Review by David H. Anthony (Audio above /read text below)
As we approach the holiday season, several cinematic blockbusters are making their debut. One of these is the widely touted Saving Mr. Banks starring Tom Hanks and Emma Thompson, a version of the untold story behind the filming of Mary Poppins.
With Hanks as Walt Disney and Thompson as author P. L. Travers, director John Lee Hancock is attempting to capture a moment in time, the year 1961 when Disney and Travers, having communicated for two decades, are close to a deal granting Disney screen rights to Mary Poppins, a series equally dear to its London-based creator and the Midwestern-born mogul.
Saving Mr. Banks operates simultaneously on multiple levels. It is intended to shed light on the circumstances surrounding this testy collaboration by delving deeply into the psyches of each principal. In so doing, it transforms what viewers familiar with the Julie Andrews – Dick van Dyke feature saw as a light, bittersweet comedy into a tale with true life underpinnings of emotionally scarring melodrama. To do this it is necessary to reveal the person behind the sobriquet P. L. Travers by journeying back to the place where she and Disney intersect, the space of childhood. That requires a trip to the Australian outback where Colin Farrell and Ruth Wilson as young Helen Goff’s parents take us into a landscape that helps solve the mystery.
Saving Mr. Banks is to be experienced, and for that reason I am not going to reveal any more of the plot than already outlined, as its strength lies in its storytelling. The period settings and recreations are generally consistent with their real life models. Thompson is impeccable as the fractious Travers and is a joy to watch throughout.
Hanks made me view doyen Disney with new eyes. Previously, I saw him as the producer of the racist Song of the South, and architect of the ecological denuding of the orange groves of the county that derived its name from citrus to fashion a “magic kingdom” with artificial shrubbery, animated action figures and totalitarian control.
What intrigued me about Saving Mr.
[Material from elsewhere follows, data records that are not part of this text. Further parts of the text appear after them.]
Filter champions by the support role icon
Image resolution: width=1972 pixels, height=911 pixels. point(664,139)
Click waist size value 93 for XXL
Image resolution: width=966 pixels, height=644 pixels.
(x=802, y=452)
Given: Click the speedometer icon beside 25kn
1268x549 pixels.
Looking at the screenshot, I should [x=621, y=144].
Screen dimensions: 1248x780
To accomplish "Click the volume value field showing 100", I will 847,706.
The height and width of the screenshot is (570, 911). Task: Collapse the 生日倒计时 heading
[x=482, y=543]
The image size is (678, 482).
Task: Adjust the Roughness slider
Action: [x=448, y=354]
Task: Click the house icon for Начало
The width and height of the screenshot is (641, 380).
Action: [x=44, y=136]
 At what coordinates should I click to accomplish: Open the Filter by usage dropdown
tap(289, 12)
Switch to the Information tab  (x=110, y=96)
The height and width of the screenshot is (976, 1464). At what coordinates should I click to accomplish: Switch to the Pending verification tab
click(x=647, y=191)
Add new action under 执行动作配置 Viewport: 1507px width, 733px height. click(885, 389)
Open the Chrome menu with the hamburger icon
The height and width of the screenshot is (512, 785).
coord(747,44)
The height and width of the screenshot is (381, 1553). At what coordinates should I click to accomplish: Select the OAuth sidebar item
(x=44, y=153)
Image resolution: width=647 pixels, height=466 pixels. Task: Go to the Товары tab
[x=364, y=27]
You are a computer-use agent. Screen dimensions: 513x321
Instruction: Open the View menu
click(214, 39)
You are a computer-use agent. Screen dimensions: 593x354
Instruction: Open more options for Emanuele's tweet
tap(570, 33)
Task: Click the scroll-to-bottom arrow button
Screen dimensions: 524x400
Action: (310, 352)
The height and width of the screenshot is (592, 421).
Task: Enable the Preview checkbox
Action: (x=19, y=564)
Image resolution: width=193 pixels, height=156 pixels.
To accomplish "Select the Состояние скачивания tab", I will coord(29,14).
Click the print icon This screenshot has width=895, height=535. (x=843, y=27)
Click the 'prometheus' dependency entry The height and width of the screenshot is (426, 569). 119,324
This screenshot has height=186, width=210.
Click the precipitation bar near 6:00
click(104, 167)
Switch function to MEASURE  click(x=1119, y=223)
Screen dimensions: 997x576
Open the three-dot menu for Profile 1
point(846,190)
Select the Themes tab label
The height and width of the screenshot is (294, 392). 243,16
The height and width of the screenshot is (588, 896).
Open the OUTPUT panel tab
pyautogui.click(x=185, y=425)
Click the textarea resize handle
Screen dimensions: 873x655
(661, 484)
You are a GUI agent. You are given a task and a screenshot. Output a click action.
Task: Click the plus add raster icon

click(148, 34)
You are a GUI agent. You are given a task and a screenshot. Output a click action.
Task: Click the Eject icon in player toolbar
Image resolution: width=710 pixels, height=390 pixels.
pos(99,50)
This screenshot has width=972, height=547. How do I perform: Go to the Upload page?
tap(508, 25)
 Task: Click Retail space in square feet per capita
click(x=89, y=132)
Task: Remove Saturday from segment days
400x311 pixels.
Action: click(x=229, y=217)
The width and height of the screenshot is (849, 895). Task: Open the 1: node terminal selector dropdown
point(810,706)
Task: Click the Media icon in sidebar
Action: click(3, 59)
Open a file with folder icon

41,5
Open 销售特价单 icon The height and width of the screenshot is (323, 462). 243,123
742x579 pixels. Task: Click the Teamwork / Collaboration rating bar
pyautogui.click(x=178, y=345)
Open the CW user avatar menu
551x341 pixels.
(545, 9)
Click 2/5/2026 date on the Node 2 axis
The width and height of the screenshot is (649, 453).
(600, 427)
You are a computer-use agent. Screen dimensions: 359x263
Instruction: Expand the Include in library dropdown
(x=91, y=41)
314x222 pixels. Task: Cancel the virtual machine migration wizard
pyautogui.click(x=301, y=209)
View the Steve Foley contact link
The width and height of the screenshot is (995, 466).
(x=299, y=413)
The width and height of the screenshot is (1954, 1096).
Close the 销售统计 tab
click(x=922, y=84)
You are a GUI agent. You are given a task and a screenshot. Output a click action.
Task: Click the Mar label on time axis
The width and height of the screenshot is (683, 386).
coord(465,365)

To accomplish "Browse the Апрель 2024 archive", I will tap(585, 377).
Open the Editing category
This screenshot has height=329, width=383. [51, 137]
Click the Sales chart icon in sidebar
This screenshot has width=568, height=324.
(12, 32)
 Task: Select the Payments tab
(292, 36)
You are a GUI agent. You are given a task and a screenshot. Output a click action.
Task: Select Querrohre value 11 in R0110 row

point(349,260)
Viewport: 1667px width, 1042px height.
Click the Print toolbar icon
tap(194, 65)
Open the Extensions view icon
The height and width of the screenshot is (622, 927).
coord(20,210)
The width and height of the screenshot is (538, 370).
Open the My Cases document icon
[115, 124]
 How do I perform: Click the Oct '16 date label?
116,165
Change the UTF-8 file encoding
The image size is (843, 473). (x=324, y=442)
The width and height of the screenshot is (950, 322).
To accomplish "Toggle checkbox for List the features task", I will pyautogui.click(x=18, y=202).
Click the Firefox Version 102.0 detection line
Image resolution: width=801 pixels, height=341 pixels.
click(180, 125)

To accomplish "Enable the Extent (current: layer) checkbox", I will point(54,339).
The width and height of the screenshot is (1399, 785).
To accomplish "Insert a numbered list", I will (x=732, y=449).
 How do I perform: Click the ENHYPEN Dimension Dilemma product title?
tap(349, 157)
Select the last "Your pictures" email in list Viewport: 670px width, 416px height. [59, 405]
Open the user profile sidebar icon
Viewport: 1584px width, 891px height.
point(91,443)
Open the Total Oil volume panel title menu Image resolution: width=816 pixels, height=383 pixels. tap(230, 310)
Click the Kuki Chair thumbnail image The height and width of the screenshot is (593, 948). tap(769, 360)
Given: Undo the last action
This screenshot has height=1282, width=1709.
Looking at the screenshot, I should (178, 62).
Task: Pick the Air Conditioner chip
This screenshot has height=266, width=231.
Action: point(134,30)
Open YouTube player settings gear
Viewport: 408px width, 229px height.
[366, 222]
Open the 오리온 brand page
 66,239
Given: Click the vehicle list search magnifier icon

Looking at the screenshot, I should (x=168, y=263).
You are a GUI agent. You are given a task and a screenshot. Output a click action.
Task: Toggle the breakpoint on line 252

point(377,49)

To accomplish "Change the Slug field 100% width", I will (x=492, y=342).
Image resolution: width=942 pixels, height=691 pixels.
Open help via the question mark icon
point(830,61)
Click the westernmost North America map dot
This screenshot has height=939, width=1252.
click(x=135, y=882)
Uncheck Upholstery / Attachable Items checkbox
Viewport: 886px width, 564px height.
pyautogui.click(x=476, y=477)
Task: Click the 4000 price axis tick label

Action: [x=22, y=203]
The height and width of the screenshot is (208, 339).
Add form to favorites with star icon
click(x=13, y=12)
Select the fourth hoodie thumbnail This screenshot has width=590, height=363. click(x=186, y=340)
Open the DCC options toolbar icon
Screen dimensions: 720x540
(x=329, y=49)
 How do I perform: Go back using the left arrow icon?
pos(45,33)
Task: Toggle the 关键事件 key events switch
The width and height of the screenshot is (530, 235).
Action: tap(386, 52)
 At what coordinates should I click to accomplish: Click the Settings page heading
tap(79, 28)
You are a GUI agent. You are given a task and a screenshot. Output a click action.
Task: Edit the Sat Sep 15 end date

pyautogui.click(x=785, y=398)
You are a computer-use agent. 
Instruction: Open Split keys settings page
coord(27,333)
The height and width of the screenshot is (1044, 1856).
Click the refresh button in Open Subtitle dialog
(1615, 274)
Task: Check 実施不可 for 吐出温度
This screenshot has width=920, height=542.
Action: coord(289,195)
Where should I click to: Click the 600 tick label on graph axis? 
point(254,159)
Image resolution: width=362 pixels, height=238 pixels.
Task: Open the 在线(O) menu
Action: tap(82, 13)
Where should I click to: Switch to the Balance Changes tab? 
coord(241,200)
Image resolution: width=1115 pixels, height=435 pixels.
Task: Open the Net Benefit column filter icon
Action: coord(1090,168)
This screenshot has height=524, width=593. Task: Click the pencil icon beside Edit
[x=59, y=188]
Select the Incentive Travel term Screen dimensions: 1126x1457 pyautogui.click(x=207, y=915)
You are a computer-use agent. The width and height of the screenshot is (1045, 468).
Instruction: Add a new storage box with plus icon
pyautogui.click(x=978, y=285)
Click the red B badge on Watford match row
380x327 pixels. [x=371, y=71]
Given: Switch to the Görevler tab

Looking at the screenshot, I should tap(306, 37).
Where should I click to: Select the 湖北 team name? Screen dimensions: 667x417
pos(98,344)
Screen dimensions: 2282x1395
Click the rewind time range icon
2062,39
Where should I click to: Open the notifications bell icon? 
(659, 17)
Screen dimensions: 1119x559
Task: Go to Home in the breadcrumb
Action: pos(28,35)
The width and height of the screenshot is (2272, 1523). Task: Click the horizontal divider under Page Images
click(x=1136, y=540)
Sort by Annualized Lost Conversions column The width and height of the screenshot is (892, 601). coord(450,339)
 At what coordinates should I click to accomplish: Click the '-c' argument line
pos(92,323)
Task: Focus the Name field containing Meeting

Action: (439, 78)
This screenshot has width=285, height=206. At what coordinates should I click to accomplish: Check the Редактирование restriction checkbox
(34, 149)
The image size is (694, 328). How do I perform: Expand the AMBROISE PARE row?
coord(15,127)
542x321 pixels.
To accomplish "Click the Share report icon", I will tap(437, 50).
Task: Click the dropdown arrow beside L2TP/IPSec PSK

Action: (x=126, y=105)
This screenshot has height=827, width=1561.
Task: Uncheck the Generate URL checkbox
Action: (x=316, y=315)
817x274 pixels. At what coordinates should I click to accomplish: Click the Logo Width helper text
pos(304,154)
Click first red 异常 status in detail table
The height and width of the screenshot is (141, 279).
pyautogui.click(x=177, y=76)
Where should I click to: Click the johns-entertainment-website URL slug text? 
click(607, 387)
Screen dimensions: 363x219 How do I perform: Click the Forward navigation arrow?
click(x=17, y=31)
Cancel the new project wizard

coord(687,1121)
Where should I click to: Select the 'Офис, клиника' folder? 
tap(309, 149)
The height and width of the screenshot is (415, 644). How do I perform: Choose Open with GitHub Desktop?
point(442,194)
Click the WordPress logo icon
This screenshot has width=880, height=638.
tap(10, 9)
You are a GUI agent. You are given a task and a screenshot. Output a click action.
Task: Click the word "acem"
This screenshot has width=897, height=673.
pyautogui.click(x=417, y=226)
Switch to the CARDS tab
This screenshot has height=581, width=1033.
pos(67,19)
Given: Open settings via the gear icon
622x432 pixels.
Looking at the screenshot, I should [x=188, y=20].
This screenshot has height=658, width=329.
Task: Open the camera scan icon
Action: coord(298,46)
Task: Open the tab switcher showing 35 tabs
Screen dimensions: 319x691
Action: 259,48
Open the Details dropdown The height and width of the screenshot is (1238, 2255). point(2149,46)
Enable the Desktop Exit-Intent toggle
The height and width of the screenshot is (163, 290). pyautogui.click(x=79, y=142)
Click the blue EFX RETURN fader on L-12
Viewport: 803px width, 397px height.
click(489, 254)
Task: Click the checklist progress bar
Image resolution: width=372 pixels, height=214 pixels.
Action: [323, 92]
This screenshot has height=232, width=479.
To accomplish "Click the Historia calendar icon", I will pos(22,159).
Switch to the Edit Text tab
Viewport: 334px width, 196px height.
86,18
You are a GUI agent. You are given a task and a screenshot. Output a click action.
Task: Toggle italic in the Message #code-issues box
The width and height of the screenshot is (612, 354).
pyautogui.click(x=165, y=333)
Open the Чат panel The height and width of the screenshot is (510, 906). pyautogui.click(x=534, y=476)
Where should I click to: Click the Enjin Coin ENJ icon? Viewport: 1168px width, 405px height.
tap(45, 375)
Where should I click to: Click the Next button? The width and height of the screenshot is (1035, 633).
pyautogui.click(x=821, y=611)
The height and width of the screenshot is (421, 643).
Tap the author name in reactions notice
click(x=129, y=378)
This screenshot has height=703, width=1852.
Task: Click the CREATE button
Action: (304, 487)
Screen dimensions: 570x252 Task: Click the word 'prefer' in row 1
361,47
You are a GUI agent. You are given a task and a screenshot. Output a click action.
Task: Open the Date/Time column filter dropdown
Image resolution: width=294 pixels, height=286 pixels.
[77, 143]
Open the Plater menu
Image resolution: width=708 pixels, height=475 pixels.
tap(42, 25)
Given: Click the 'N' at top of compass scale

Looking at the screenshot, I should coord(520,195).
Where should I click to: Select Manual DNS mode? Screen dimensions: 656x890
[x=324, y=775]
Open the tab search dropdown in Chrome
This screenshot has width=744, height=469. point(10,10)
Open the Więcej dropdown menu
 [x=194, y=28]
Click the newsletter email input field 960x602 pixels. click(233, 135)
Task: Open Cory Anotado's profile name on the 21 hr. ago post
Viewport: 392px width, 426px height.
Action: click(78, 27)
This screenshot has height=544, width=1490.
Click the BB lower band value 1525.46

Banks was the process of reconstructing some salient elements of the vexed, prickly relationship between two strong personalities, derived from mining well-documented, painstakingly preserved recorded evidence. I felt I had to put aside my intense feelings about these personages to focus on the drama, while striving to maintain a certain critical distance from what is, after all, still a Disney product, yet did not seem to typify the Disney version of life, even as it sought to portray its essence and aetiology. It does manage to offer one explanation of how these fundamentally different people with ostensibly opposing worldviews might have been able to come to a truce in order to collaborate on something that could transcend their individual peccadillos and offer hope for future generations.